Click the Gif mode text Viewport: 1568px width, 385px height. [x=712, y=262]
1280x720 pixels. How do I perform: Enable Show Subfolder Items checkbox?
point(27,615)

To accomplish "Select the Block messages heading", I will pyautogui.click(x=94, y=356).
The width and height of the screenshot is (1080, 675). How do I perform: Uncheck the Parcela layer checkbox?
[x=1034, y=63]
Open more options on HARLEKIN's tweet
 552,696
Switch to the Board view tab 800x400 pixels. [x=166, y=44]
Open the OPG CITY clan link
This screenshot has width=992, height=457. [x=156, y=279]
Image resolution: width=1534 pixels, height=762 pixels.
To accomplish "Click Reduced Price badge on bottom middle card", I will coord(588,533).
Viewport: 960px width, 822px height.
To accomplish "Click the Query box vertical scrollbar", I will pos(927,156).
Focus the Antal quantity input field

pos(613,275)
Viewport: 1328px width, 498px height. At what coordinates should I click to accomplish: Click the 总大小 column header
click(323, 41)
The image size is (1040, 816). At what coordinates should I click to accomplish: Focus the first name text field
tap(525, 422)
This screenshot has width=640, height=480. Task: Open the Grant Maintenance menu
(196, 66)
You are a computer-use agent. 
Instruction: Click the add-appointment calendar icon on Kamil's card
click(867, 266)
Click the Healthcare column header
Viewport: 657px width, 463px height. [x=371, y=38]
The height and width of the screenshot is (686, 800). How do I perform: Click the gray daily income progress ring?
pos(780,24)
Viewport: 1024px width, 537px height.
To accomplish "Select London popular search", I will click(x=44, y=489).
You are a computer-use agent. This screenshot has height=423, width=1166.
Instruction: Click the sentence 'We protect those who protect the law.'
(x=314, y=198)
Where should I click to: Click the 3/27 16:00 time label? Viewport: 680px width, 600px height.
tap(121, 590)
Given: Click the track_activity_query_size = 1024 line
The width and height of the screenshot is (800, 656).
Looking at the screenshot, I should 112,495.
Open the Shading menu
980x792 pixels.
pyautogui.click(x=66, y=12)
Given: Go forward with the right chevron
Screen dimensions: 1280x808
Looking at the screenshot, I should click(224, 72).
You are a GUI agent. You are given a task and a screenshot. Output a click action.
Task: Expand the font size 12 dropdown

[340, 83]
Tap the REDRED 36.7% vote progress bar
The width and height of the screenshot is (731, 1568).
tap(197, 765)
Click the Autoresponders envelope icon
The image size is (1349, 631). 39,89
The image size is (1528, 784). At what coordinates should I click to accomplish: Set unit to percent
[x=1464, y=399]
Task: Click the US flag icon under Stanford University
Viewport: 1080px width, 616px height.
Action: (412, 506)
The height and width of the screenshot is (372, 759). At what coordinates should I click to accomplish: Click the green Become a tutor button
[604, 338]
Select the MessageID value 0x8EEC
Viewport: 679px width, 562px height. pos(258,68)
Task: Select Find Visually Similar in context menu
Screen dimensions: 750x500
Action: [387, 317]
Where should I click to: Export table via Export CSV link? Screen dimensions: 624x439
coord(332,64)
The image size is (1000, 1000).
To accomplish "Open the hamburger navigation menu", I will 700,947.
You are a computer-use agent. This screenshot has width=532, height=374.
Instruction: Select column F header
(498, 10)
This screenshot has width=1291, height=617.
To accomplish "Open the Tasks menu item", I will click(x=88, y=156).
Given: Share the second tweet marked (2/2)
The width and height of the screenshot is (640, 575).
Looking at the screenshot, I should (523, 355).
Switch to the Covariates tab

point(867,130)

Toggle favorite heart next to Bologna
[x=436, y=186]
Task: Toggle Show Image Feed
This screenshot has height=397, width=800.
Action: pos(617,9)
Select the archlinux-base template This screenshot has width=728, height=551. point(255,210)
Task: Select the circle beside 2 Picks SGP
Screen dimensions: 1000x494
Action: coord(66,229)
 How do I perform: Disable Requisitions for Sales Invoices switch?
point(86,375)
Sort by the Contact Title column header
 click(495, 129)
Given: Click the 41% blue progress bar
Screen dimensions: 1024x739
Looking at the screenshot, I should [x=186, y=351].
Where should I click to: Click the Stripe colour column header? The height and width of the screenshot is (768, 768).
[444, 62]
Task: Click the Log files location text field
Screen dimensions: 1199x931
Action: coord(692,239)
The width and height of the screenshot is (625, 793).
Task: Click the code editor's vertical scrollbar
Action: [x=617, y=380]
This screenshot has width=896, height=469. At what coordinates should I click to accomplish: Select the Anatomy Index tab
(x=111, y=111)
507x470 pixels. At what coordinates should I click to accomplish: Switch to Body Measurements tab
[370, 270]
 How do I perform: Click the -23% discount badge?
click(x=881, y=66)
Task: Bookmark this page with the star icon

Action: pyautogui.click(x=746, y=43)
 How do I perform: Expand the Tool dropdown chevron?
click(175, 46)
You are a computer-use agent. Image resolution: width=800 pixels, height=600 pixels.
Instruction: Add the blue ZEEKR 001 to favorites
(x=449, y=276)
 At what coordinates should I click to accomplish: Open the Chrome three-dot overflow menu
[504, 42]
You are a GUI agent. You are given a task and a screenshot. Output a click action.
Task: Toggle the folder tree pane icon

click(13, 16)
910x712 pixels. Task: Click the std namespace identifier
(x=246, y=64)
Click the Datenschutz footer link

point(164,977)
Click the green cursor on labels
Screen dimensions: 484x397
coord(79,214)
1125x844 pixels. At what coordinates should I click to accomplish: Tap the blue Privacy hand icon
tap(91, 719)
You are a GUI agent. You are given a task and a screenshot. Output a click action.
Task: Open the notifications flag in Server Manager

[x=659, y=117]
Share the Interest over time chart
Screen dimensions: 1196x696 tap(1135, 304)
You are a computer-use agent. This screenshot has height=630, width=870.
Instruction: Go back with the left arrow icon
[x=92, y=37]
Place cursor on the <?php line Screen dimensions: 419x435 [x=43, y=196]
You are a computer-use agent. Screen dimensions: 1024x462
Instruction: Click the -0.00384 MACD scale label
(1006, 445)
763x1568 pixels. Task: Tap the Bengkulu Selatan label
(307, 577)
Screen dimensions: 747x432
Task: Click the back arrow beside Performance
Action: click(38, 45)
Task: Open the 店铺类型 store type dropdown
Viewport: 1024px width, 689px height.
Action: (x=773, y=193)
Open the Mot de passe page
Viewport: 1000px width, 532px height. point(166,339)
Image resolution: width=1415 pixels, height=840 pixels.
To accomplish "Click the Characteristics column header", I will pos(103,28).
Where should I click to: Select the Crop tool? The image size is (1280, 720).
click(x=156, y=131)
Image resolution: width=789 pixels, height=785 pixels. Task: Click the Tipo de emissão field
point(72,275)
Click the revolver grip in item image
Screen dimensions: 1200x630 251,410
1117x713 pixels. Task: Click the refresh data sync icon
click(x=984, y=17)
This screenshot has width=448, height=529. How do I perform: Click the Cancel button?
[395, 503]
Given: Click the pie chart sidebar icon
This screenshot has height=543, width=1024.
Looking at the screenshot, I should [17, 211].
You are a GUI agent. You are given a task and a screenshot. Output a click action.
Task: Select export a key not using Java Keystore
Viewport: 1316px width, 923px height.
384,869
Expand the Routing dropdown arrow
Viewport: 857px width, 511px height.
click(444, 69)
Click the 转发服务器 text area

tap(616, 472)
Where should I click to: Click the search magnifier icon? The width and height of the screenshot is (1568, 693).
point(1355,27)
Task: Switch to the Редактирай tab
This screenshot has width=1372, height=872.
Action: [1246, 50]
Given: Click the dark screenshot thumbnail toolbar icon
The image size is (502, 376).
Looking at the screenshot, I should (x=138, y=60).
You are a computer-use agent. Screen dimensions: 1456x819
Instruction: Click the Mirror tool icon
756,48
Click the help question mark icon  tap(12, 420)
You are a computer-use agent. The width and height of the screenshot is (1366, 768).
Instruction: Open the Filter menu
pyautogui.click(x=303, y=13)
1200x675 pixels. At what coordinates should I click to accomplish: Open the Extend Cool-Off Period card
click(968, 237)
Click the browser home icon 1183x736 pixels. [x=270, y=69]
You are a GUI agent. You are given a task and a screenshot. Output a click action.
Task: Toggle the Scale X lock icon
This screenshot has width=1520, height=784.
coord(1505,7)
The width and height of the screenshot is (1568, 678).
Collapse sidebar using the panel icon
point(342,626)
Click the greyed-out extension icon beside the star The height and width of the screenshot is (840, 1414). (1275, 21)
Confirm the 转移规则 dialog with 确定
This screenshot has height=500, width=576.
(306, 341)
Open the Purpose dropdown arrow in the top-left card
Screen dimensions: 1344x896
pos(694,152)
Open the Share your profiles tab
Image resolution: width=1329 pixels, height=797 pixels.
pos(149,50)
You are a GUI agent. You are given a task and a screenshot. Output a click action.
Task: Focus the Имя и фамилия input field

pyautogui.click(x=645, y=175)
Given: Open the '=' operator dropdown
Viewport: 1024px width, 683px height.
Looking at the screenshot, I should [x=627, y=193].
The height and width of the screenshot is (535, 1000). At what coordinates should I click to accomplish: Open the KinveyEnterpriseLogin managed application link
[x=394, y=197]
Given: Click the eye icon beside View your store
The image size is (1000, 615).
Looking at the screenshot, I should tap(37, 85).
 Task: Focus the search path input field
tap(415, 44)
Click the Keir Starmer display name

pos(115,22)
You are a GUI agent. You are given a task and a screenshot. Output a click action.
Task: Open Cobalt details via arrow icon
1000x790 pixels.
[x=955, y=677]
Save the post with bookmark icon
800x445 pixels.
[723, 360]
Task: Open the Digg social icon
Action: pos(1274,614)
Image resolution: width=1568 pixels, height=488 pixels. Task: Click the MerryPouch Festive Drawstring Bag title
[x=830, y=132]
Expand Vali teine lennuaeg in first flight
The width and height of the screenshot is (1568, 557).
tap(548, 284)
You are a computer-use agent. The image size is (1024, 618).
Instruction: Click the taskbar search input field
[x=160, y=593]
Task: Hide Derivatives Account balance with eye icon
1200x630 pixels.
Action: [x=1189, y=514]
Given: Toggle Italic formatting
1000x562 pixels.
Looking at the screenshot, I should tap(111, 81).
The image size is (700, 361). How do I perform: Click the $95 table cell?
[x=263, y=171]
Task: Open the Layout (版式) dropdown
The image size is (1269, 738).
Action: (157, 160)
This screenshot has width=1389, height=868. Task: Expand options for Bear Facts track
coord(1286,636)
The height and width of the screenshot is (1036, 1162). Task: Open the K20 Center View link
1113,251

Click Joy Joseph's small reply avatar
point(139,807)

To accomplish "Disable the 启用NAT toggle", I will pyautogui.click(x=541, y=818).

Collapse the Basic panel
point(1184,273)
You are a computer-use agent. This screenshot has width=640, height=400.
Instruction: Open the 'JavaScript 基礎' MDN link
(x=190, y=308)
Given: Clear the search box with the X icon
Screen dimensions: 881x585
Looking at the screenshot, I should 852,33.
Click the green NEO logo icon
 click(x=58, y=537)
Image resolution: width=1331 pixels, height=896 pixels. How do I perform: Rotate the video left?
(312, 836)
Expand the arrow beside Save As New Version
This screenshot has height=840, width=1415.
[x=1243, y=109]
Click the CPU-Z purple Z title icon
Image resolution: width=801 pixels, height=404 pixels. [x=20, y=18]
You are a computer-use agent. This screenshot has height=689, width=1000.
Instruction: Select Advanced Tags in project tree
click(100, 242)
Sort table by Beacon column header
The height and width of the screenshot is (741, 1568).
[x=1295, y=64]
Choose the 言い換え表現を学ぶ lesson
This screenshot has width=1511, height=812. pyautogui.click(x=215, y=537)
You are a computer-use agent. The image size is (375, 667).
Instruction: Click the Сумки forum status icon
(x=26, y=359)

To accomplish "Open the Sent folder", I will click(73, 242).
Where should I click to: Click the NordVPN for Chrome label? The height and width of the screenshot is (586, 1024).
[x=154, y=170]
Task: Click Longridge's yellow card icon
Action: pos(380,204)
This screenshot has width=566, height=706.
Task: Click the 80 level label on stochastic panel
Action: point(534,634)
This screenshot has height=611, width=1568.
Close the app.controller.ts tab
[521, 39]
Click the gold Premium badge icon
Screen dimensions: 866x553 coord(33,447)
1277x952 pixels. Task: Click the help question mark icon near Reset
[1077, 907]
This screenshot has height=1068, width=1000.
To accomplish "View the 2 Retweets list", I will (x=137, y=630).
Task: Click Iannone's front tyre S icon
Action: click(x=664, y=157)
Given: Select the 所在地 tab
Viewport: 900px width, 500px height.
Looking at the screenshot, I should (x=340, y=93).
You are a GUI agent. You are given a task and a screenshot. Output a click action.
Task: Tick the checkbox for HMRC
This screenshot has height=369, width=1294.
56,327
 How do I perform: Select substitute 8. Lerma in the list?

● **What the task requires**
Beginning at the line above that contains "This screenshot has height=543, width=1024.", return each line exactly through the line that contains "Task: Switch to the Редактирай tab", and no others.

● **Result of this exercise**
This screenshot has height=543, width=1024.
Looking at the screenshot, I should [17, 211].
You are a GUI agent. You are given a task and a screenshot. Output a click action.
Task: Select export a key not using Java Keystore
Viewport: 1316px width, 923px height.
384,869
Expand the Routing dropdown arrow
Viewport: 857px width, 511px height.
click(444, 69)
Click the 转发服务器 text area

tap(616, 472)
Where should I click to: Click the search magnifier icon? The width and height of the screenshot is (1568, 693).
point(1355,27)
Task: Switch to the Редактирай tab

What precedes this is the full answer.